Anderson’s rise fits the production he’s put together at Arkansas and the reputation he brought with him after going No. 3 overall in last year’s MLB Draft. He has struck out at least eight hitters in eight of his 13 starts, piling up 99 strikeouts total.

That’s second-most in the Minors, one behind Seth Hernandez of the Pirates, whom Anderson just passed in the rankings. His 1.22 ERA is also second in the Minors, trailing only Anthony Eyanson’s 1.07.

Sloan has taken a different route to the same neighborhood. His 4.11 ERA doesn’t jump off the page, but the stuff and the strike-throwing remain loud.

In his second pro season after being taken No. 55 overall in the 2024 MLB Draft, he has 72 strikeouts, a 30.3% strikeout rate and just 12 walks, good for a 5% walk rate. He and Anderson have also become close friends.

The other big mover in the system was shortstop Felnin Celesten, who made one of the day’s biggest leaps, going from No. 96 to No. 76. Celesten backed up that climb by hitting for the cycle in Game 1 of a doubleheader Thursday for High-A Everett, doing it in a seven-inning game.

His season with Everett has been a sharp turn from the end of 2025. After a modest run with Single-A Modesto briefly knocked him off the Top 100, he went just 6-for-38 with 15 strikeouts after arriving with the AquaSox.

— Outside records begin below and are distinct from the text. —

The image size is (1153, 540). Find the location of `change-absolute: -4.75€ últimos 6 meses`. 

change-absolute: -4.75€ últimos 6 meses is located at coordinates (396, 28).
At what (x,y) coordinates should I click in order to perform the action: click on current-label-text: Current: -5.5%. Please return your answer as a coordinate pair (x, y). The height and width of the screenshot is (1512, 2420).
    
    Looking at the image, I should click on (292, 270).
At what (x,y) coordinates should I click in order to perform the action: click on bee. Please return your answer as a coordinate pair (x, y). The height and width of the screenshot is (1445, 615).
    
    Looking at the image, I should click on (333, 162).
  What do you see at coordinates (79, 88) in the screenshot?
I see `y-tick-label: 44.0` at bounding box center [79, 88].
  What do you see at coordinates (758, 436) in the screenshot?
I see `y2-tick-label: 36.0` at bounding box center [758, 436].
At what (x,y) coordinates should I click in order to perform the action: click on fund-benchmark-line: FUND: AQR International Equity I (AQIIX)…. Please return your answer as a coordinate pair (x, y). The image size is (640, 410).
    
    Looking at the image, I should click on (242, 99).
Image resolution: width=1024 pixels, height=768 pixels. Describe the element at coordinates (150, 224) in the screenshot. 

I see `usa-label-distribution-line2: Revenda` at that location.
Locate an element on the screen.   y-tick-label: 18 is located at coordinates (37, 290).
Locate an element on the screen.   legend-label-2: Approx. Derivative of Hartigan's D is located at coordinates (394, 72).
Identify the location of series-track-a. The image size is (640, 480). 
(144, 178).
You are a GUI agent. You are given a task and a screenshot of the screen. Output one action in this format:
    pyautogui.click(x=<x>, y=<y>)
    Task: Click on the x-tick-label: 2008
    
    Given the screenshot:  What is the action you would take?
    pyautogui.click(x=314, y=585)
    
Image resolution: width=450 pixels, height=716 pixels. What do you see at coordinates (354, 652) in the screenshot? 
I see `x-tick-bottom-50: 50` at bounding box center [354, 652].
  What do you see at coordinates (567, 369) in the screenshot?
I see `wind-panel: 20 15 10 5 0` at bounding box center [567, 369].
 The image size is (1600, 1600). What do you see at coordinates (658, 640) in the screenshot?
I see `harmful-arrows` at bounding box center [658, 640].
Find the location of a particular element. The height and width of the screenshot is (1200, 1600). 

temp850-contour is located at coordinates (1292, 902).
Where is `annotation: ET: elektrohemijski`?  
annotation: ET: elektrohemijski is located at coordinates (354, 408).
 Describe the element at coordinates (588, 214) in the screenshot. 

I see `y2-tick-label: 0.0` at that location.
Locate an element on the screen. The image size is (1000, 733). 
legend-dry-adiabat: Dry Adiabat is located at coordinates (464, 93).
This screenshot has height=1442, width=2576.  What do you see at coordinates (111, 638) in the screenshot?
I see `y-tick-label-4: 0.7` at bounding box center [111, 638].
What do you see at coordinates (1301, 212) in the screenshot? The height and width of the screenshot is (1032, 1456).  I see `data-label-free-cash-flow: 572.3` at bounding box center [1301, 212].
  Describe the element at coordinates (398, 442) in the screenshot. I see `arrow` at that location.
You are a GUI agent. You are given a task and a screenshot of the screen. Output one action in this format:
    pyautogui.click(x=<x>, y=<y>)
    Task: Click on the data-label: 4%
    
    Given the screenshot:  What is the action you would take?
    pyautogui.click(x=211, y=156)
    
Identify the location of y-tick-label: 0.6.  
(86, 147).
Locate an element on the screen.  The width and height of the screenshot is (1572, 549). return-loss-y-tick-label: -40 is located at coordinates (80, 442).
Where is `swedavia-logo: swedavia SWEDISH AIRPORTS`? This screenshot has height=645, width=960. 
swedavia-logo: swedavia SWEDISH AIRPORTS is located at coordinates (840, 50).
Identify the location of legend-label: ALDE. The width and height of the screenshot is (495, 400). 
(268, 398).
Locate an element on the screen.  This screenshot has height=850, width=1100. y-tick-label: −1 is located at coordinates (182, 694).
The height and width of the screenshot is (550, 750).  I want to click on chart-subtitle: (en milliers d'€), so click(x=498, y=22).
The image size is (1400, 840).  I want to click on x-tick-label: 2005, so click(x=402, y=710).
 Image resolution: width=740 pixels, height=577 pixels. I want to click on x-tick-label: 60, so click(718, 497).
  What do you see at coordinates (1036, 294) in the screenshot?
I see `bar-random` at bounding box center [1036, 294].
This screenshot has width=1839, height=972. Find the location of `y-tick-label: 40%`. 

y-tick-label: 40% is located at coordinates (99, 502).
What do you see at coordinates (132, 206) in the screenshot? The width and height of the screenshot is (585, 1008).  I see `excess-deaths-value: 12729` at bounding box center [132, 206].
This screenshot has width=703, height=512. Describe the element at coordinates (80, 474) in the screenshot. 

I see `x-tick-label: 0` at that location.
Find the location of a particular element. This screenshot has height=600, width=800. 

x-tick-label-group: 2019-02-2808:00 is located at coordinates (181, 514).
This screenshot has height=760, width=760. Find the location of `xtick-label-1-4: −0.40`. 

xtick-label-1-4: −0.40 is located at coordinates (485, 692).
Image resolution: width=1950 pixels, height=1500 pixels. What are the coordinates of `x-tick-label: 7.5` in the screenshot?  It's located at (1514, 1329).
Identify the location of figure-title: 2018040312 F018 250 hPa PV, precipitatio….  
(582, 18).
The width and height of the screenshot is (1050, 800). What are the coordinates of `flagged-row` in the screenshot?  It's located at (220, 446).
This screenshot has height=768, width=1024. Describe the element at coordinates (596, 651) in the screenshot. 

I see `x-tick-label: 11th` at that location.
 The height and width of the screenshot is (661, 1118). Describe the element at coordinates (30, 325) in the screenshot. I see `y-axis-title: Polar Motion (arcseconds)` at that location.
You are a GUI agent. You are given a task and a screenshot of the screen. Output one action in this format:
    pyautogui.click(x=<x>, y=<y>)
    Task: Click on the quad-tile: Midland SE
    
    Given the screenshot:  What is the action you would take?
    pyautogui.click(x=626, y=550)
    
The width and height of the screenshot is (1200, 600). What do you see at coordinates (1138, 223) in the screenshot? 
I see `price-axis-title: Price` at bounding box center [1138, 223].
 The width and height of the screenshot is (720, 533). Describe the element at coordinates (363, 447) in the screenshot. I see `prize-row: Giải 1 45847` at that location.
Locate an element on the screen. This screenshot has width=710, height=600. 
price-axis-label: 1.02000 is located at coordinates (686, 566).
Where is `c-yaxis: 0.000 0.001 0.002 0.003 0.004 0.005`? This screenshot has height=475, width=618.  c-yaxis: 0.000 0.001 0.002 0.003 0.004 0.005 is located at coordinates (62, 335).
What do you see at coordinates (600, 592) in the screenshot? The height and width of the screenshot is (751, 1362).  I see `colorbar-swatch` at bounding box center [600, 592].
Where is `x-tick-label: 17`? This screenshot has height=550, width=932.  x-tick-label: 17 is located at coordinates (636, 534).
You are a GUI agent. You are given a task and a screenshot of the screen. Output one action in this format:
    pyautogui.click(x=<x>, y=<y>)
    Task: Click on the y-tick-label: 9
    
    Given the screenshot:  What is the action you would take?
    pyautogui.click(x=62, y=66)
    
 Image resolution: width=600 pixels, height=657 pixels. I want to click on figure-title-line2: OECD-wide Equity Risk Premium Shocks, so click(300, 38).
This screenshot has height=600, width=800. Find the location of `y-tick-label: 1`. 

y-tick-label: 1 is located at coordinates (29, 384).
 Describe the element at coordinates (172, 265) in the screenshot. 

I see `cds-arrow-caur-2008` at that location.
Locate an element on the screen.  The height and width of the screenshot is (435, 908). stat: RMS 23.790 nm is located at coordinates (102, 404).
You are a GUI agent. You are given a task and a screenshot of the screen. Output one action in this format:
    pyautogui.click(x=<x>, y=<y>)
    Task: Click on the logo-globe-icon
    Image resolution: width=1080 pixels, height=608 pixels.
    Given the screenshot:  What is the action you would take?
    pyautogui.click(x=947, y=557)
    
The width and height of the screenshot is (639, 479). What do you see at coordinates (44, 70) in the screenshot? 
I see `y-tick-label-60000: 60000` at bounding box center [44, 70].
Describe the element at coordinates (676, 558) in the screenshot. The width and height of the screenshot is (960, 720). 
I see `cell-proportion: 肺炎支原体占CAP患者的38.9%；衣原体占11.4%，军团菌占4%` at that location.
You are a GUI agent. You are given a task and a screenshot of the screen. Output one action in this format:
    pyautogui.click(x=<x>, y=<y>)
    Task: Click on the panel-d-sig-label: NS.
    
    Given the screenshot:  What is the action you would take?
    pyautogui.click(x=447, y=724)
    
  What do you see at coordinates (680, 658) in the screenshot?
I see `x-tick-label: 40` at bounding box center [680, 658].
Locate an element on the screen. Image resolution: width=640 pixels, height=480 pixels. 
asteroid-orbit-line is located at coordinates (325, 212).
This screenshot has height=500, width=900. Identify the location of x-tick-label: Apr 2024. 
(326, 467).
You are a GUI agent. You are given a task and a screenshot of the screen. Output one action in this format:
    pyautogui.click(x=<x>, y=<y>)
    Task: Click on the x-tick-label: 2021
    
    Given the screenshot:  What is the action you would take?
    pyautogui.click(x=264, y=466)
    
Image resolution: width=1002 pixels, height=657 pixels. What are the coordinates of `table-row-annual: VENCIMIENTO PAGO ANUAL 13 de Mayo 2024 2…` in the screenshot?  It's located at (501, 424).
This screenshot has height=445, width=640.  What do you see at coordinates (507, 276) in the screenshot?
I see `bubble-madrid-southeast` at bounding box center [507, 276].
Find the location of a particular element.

But there were signs of real progress beyond the box score: his ground-ball rate dropped from 64.9% in 2024 to 45% last year, and he stayed off the injured list entirely after dealing with health issues in his first two seasons.

Seattle’s depth didn’t stop there. Outfielder Lazaro Montes checked in at No. 28, infielder/outfielder Michael Arroyo at No. 45 and outfielder Jonny Farmelo at No.

  1. That gives the Mariners seven players in the Top 100, second only to the Dodgers’ nine.

On the prospect-points scale, though, Seattle sits at the top of the sport.

This wasn’t a full reset of the rankings. That comes after the Draft and the signing deadline in August. Monday’s update was a reworking of the board based on how player outlooks and statuses have shifted since the preseason list came out in January.